Ambientato negli Stati Uniti nel periodo 2028-2040, Diluvio racconta innanzitutto in modo magistrale l’incedere delle devastazioni legate al cambiamento climatico, con un realismo a tratti profetico (l’episodio sugli incendi di Los Angeles nel 2031 è stato scritto almeno tre anni prima dei grandi incendi del gennaio 2025), e per questo inquietante. Racconta anche quali potrebbero essere gli impatti futuri, come ci potrebbero essere sorprese che già si stanno studiando (il primo capitolo del libro si intitola “Le transizioni di fase degli idrati di metano”).
Ma il cuore del libro è sulla categoria che siamo soliti definire mitigazione, ossia le azioni per cambiare strada e ridurre le emissioni climalteranti, per contrapporsi alla tendenza in atto. Tentativi diversi, da parte di attivisti, giovani in particolare, di organizzazioni ambientaliste, delle forze politiche, dei funzionari governativi, delle mobilitazioni delle persone più o meno disperate. In certi momenti il libro diventa una sorta di manuale delle azioni da mettere in campo per contrastare la crisi climatica, con interessanti proposte di progetti di leggi sul clima, dettagliate quanto fondate per gli aspetti tecnico-scientifici.
La forza e la novità dell’opera di Markley è nel mostrare in modo approfondito la complessità della risposta alla crisi climatica, le possibili strategie, i diversi punti di vista, le contraddizioni, le inevitabili collusioni, i punti di forza e di debolezza delle strategie violente o nonviolente, delle mobilitazioni e del lavoro dei think tank più o meno ambientalisti. Senza soluzioni miracolistiche, senza la retorica a buon mercato sulla speranza che ammorba molto spesso il dibattito sul clima. Un’opera-mondo, è stata definita, che mostra in modo realistico una possibile evoluzione della crisi climatica, fatta di instabilità politica, rivolte sociali, collasso economico e aumento delle diseguaglianze.
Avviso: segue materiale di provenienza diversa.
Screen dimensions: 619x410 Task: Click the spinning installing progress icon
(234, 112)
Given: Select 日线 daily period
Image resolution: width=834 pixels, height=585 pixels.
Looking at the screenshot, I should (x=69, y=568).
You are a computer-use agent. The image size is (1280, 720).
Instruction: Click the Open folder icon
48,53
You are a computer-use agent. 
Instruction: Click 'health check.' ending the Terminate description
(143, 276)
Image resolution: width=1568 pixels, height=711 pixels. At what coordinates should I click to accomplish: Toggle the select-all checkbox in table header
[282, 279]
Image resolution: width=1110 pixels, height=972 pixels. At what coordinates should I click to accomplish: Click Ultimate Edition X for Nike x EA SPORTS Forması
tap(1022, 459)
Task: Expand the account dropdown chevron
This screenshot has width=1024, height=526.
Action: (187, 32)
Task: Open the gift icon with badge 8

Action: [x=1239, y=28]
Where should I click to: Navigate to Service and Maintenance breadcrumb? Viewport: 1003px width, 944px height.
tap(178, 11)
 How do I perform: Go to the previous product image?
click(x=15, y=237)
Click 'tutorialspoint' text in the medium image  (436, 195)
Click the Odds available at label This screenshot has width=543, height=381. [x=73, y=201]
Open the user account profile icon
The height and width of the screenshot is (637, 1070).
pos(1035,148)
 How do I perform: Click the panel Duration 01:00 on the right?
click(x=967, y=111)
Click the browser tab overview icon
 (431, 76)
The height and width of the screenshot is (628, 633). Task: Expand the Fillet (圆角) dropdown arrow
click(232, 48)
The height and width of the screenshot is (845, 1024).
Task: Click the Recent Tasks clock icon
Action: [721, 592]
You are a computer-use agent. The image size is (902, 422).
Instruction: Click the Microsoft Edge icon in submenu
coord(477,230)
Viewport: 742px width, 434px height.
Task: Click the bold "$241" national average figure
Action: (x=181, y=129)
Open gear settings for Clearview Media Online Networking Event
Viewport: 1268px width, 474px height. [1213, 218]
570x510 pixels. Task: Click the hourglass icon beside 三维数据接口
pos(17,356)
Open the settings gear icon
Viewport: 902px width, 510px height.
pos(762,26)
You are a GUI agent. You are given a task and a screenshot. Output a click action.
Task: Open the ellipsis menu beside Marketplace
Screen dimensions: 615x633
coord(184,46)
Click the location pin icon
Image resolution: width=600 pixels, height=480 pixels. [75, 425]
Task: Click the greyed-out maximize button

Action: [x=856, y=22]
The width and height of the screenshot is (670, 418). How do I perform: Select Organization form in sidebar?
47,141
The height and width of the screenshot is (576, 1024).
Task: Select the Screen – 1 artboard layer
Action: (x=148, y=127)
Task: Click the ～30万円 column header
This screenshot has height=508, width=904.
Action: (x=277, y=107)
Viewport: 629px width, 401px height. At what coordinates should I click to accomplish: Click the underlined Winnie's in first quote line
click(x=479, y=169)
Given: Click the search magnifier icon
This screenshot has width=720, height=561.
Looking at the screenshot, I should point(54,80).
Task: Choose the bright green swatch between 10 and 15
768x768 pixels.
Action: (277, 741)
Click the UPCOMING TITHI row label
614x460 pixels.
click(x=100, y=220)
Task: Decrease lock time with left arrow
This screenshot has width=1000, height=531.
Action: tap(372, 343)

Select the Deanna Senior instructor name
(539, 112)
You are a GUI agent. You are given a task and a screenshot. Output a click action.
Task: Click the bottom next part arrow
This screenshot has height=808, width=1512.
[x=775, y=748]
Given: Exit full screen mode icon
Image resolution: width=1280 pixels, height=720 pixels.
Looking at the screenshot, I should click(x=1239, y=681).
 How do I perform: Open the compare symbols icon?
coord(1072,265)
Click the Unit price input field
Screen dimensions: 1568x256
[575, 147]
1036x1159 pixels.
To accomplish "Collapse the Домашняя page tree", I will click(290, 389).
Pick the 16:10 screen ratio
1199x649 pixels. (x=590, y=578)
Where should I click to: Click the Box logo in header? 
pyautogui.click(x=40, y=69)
Il romanzo mostra come la risposta tecnologica, che pure è importante ed è considerata nel libro (è forse il primo romanzo in cui si parla anche di rimozione della CO2 atmosferica!), è solo una parte della storia. Il cuore dell’epica di Diluvio sono le debolezze del sistema politico-istituzionale, la disperazione e la determinazione dei giovani, la ferocia repressiva dei governi minacciati dal cambiamento, il solido potere del mondo finanziario, le interferenze delle lobby fossili, gli aspetti inquietanti del controllo sociale delle nuove tecnologie.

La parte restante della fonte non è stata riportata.